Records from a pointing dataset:
— begin —

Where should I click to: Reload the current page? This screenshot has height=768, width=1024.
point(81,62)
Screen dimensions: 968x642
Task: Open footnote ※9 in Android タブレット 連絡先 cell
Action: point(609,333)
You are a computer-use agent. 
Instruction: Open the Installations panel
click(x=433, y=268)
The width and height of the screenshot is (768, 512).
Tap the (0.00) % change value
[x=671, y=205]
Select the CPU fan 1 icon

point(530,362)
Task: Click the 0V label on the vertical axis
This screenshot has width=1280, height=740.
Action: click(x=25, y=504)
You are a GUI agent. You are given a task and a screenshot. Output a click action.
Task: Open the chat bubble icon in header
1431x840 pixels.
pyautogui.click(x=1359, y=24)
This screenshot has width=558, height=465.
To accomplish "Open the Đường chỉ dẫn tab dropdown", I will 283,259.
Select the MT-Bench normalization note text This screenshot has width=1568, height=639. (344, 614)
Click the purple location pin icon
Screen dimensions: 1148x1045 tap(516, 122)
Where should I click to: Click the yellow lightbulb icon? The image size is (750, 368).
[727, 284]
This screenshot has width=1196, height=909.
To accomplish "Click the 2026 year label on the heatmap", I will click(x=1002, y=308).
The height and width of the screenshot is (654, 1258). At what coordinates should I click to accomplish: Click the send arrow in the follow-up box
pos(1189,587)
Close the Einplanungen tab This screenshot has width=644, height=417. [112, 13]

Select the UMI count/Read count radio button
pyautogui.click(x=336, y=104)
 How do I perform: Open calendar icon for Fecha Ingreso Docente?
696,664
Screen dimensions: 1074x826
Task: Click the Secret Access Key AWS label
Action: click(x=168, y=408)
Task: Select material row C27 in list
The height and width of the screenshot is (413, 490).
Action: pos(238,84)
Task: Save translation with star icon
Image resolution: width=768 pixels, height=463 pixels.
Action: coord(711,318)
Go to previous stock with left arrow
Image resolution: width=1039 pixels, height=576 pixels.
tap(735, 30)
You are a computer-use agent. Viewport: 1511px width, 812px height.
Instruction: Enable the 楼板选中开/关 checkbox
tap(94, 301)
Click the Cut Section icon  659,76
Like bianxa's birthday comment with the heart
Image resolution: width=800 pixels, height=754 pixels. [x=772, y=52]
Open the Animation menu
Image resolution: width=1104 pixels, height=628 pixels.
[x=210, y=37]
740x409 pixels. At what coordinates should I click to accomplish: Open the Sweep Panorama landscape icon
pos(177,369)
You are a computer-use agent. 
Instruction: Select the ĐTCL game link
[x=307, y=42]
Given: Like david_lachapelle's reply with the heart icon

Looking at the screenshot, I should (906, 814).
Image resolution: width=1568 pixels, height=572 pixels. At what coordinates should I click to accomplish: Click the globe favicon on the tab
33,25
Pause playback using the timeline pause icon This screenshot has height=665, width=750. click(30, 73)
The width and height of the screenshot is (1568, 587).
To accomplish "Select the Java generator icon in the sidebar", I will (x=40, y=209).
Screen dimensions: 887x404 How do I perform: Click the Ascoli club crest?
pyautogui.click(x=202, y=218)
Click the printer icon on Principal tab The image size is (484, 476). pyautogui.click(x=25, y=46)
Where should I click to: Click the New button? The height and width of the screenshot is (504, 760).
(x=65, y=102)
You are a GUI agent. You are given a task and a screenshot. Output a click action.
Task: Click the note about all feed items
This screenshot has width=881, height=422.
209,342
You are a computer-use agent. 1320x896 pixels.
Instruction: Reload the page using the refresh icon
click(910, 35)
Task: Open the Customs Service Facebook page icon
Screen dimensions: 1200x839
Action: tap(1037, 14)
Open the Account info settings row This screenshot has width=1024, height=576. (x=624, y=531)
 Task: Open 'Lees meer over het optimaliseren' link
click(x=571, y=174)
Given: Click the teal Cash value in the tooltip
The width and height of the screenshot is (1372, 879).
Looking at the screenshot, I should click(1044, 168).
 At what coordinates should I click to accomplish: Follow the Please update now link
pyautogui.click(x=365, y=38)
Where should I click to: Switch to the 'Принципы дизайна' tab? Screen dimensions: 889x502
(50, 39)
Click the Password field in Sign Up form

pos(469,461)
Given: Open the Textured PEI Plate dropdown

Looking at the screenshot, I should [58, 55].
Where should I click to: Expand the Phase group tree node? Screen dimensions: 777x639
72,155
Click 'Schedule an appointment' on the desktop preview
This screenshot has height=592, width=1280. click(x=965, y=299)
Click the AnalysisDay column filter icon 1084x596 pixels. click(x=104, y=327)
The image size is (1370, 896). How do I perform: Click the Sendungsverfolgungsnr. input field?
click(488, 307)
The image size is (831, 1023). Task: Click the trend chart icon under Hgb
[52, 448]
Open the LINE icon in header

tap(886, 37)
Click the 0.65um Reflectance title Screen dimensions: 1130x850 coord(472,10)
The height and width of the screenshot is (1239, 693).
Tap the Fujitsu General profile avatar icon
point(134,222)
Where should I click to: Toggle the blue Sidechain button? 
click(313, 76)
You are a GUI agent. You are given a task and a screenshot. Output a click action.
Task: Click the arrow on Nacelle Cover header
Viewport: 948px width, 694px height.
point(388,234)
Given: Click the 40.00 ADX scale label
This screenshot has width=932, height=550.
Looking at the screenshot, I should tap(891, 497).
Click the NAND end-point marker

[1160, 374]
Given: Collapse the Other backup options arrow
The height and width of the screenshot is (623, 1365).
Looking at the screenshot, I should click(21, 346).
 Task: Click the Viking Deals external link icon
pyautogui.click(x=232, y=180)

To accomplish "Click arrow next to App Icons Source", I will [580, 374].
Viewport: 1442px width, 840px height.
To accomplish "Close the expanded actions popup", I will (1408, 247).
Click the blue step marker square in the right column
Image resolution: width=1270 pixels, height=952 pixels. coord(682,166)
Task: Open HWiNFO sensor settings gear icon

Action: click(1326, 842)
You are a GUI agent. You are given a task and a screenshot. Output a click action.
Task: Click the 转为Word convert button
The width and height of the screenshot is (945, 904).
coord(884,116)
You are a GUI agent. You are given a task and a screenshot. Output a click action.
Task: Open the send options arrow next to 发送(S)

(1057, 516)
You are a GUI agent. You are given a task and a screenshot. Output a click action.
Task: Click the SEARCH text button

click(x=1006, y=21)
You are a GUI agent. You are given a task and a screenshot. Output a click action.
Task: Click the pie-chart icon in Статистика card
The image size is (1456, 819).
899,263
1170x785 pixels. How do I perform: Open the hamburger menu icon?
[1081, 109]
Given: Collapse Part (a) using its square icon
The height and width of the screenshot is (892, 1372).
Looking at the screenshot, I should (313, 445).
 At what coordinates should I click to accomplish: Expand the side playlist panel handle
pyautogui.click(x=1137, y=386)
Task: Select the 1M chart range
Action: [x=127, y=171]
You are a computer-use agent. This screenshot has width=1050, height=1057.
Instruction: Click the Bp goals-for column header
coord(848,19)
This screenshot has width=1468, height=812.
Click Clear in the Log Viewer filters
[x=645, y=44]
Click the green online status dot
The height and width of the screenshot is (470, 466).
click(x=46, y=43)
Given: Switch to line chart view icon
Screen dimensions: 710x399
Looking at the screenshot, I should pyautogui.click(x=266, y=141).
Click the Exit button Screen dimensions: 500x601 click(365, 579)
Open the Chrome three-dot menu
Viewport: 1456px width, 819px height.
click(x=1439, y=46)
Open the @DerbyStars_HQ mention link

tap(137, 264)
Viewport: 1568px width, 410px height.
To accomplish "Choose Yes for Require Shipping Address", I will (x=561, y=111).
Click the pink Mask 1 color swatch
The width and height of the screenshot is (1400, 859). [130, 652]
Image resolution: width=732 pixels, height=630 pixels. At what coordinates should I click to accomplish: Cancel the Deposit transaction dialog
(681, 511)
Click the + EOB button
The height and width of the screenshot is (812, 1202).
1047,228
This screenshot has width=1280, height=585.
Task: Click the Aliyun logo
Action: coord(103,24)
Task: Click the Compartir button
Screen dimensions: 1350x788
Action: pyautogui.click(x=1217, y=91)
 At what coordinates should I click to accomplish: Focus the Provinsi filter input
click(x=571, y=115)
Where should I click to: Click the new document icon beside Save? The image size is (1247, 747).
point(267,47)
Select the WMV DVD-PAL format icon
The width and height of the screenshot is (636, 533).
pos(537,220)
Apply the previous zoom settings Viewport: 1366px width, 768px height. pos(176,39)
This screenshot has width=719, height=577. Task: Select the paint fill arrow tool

— end —

§ **Short task**
Print the items word for word, from the first line through the line with "Close the Einplanungen", including that line.

§ **The response**
Where should I click to: Reload the current page? This screenshot has height=768, width=1024.
point(81,62)
Screen dimensions: 968x642
Task: Open footnote ※9 in Android タブレット 連絡先 cell
Action: point(609,333)
You are a computer-use agent. 
Instruction: Open the Installations panel
click(x=433, y=268)
The width and height of the screenshot is (768, 512).
Tap the (0.00) % change value
[x=671, y=205]
Select the CPU fan 1 icon

point(530,362)
Task: Click the 0V label on the vertical axis
This screenshot has width=1280, height=740.
Action: click(x=25, y=504)
You are a GUI agent. You are given a task and a screenshot. Output a click action.
Task: Open the chat bubble icon in header
1431x840 pixels.
pyautogui.click(x=1359, y=24)
This screenshot has width=558, height=465.
To accomplish "Open the Đường chỉ dẫn tab dropdown", I will 283,259.
Select the MT-Bench normalization note text This screenshot has width=1568, height=639. (344, 614)
Click the purple location pin icon
Screen dimensions: 1148x1045 tap(516, 122)
Where should I click to: Click the yellow lightbulb icon? The image size is (750, 368).
[727, 284]
This screenshot has width=1196, height=909.
To accomplish "Click the 2026 year label on the heatmap", I will click(x=1002, y=308).
The height and width of the screenshot is (654, 1258). At what coordinates should I click to accomplish: Click the send arrow in the follow-up box
pos(1189,587)
Close the Einplanungen tab This screenshot has width=644, height=417. [112, 13]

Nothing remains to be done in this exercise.